Sputter glancing angle deposition (GLAD) technique was used to fabricate 50 and 200 nm long tilted Pt nanorods on glassy carbon electrodes with weight loadings of 0.042 and 0.117 mg cm −2 , respectively. GLAD-tilted Pt nanorod electrodes were investigated as potential electrocatalysts for proton exchange membrane fuel cells utilizing cyclic voltammetry (CV) and rotating-disk electrode (RDE) techniques in aqueous perchloric acid (HClO 4 ) to determine their oxygen reduction reaction (ORR) activities and stabilities.
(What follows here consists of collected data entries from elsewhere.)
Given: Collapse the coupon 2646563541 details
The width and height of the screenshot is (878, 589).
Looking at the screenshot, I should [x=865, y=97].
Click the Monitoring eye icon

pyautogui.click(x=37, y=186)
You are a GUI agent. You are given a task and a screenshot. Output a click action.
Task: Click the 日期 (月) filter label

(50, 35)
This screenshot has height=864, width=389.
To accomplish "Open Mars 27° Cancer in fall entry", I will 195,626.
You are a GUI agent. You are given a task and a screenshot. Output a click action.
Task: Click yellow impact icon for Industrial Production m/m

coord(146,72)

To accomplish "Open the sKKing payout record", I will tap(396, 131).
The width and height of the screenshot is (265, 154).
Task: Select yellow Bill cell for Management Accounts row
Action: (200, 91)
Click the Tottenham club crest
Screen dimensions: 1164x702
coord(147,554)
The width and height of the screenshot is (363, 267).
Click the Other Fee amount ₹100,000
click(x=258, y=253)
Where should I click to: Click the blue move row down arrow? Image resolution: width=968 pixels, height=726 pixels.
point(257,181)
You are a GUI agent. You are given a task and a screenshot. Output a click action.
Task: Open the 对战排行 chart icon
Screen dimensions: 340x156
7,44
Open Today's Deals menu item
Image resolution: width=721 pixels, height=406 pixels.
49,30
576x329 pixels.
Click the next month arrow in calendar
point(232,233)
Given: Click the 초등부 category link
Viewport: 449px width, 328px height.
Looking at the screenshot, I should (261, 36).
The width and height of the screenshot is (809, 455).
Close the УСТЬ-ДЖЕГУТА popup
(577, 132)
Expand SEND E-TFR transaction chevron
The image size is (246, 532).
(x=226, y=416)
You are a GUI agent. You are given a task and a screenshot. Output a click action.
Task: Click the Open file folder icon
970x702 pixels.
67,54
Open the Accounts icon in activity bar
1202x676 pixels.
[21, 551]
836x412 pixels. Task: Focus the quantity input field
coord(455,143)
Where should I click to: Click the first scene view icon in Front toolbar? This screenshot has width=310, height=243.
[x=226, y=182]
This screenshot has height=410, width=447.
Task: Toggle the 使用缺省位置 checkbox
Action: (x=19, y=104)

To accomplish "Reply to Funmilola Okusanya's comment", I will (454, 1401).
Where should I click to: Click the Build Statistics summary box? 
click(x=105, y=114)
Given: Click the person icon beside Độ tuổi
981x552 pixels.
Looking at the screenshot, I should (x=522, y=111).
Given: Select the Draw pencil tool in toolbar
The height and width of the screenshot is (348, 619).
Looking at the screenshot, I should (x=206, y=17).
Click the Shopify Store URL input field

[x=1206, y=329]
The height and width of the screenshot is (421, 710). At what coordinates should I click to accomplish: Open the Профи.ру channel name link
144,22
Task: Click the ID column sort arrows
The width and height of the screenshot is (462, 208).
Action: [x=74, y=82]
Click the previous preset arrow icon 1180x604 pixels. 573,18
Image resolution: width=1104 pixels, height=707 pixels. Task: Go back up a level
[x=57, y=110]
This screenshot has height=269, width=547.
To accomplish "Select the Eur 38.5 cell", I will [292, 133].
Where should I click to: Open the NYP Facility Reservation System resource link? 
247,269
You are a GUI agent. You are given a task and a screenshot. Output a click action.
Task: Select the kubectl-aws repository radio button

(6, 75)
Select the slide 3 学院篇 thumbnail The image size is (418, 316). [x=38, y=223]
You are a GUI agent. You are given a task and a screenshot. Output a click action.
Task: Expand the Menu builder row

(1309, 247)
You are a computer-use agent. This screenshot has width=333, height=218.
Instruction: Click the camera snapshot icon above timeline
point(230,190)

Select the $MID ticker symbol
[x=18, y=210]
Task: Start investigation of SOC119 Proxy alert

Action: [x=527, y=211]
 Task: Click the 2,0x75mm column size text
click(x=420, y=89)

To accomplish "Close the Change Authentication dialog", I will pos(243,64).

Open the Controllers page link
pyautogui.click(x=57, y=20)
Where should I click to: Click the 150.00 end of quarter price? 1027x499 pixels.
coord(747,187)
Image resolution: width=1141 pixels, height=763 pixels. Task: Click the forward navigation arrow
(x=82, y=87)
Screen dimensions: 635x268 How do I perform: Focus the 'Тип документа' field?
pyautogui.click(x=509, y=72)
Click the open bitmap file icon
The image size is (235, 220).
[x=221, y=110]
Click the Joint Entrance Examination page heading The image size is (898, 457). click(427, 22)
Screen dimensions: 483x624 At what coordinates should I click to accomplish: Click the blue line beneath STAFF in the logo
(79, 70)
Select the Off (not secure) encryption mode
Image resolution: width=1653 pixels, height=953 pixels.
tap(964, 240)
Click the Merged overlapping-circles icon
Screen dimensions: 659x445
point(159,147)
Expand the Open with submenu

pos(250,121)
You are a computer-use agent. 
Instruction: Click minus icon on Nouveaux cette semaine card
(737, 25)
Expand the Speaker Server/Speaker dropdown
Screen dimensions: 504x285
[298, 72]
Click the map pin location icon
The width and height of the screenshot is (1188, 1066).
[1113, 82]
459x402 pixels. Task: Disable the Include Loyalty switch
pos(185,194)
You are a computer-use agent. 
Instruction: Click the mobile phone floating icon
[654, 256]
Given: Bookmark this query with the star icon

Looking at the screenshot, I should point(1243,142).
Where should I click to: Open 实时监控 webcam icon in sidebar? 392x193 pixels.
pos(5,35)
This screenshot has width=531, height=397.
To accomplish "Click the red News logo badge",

The CV results demonstrate that the tilted Pt nanorods electrocatalyst exhibits more positive oxide reduction peak potential compared to conventional carbon supported Pt particles (Pt/C), indicating that tilted GLAD Pt nanorods are less oxophilic than Pt/C. In addition, the multiple CV cycles in acidic electrolyte showed that tilted Pt nanorods are significantly more stable than Pt/C. Furthermore, specific ORR activities of tilted Pt nanorods determined by RDE technique were analyzed and compared to literature values of Pt/C and vertically aligned Pt nanorod electrodes. The room temperature RDE results revealed that tilted Pt nanorods demonstrate higher area-specific activity than that of Pt/C catalyst. The enhanced ORR activity of tilted Pt nanorods is due to their large crystallite size and possible dominance of the preferred crystal orientations for ORR. However, the tilted Pt nanorods showed lower mass-specific activity than Pt/C electrocatalyst caused by the large diameters of the tilted Pt nanorods. Overall ORR activity and stability of tilted Pt nanorods were found to be comparable to those of vertical ones.